Selected text ::
++++++

Olympic Council of Malaysia, or commonly OCM or MOM, (, IOC code: MAS) is the National Olympic Committee representing Malaysia. It is also the body responsible for Malaysia's representation at the Commonwealth Games.

History
The body was founded in 1953 as the Federation of Malaya Olympic Council (FMOC). The FMOC received its recognition as the National Olympic Committee of the Federation of Malaya in May 1954. On 16 September 1963, Singapore and the British crown colonies of North Borneo and Sarawak joined the Federation of Malaya to form Malaysia. On 5 May 1964, the Singapore Olympic and Sports Council, the Sarawak Sports Olympic Committee and the Sabah Olympic Committee and the FMOC was merged to form the Olympic Council of Malaysia. On 9 August 1965, Singapore ceased to be part of Malaysia and re-established its own National Olympic Committee.

++++++

Set exercise A :: In the listing, switch "VISA" to "Mastercard" and write out everything from the line containing "Toggle wrap text option" down to the line containing "The width and height of the screenshot is (800, 800).", leaving all else unchanged.
The passage about the Olympic Council of Malaysia and the listing are unrelated material.

++++++

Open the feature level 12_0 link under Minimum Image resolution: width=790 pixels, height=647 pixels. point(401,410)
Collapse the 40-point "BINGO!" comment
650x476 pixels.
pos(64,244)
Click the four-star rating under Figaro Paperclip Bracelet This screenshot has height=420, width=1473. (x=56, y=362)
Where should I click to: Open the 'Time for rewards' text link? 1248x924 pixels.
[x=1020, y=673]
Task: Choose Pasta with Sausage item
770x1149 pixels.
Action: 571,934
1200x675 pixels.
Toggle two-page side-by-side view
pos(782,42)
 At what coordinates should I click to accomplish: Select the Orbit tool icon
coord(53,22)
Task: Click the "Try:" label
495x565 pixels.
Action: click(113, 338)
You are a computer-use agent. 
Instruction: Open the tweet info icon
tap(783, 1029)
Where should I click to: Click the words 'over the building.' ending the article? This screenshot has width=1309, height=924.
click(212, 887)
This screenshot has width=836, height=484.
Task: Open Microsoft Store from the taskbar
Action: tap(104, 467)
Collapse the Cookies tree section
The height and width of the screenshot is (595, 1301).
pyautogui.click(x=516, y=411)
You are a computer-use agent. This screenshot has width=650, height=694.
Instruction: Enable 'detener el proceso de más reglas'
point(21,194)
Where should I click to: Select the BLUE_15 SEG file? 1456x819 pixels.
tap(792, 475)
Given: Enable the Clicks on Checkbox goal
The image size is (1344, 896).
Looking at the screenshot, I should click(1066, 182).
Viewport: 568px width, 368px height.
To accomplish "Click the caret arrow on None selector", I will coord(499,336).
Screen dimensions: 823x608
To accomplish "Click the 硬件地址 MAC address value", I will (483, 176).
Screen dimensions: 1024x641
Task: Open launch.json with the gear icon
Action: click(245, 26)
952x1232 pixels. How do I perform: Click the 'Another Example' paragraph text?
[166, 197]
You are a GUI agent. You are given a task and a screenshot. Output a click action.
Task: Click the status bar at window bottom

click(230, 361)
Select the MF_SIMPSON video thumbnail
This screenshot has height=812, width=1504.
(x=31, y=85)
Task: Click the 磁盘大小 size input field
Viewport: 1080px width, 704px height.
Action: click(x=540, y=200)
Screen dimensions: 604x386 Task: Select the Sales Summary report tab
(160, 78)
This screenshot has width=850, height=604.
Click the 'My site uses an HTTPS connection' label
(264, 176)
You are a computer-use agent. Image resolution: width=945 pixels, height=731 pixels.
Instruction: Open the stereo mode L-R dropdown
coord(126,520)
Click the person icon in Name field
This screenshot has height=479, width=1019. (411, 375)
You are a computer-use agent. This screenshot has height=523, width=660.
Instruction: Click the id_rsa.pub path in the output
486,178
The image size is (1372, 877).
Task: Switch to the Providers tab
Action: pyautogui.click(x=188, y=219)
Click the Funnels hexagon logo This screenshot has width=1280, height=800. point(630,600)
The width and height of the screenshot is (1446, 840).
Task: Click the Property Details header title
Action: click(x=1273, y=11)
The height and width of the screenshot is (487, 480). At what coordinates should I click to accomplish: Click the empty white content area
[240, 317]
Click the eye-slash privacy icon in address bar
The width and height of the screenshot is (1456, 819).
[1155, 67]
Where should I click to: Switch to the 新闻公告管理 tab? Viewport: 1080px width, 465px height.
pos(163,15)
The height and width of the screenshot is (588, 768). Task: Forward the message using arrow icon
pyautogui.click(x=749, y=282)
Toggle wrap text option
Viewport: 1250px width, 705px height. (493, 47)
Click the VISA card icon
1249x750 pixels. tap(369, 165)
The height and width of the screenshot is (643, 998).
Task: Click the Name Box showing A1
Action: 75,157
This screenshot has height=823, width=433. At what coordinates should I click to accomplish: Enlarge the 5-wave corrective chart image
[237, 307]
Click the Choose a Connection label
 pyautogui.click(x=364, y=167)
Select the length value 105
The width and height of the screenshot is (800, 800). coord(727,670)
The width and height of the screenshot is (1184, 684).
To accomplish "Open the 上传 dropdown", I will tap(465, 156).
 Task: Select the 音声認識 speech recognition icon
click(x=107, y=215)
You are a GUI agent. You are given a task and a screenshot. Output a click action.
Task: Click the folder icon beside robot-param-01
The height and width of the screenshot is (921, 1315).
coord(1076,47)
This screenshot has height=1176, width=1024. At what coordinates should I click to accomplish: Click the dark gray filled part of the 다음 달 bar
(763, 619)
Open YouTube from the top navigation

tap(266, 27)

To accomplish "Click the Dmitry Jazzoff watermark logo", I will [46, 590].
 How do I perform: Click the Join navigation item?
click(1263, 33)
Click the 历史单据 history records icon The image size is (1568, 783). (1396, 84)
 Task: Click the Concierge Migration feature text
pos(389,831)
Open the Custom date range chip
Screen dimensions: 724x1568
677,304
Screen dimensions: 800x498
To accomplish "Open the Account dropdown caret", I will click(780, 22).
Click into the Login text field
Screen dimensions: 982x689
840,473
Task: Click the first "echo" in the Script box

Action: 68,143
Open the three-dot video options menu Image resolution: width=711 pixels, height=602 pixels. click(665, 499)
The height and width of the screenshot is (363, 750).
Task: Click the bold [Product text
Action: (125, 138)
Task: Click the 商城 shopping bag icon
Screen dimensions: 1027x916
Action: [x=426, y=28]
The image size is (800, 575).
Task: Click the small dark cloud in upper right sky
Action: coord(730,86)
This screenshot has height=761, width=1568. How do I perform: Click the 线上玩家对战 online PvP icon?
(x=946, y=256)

++++++

Set exercise B :: Reproduce word for word everything in the Olympic Council of Malaysia passage from "Olympic Council of Malaysia, or" down to "National Olympic Committee.".

Full output A ::
Toggle wrap text option
Viewport: 1250px width, 705px height. (493, 47)
Click the Mastercard card icon
1249x750 pixels. tap(369, 165)
The height and width of the screenshot is (643, 998).
Task: Click the Name Box showing A1
Action: 75,157
This screenshot has height=823, width=433. At what coordinates should I click to accomplish: Enlarge the 5-wave corrective chart image
[237, 307]
Click the Choose a Connection label
 pyautogui.click(x=364, y=167)
Select the length value 105
The width and height of the screenshot is (800, 800). coord(727,670)

Full output B ::
Olympic Council of Malaysia, or commonly OCM or MOM, (, IOC code: MAS) is the National Olympic Committee representing Malaysia. It is also the body responsible for Malaysia's representation at the Commonwealth Games.

History
The body was founded in 1953 as the Federation of Malaya Olympic Council (FMOC). The FMOC received its recognition as the National Olympic Committee of the Federation of Malaya in May 1954. On 16 September 1963, Singapore and the British crown colonies of North Borneo and Sarawak joined the Federation of Malaya to form Malaysia. On 5 May 1964, the Singapore Olympic and Sports Council, the Sarawak Sports Olympic Committee and the Sabah Olympic Committee and the FMOC was merged to form the Olympic Council of Malaysia. On 9 August 1965, Singapore ceased to be part of Malaysia and re-established its own National Olympic Committee.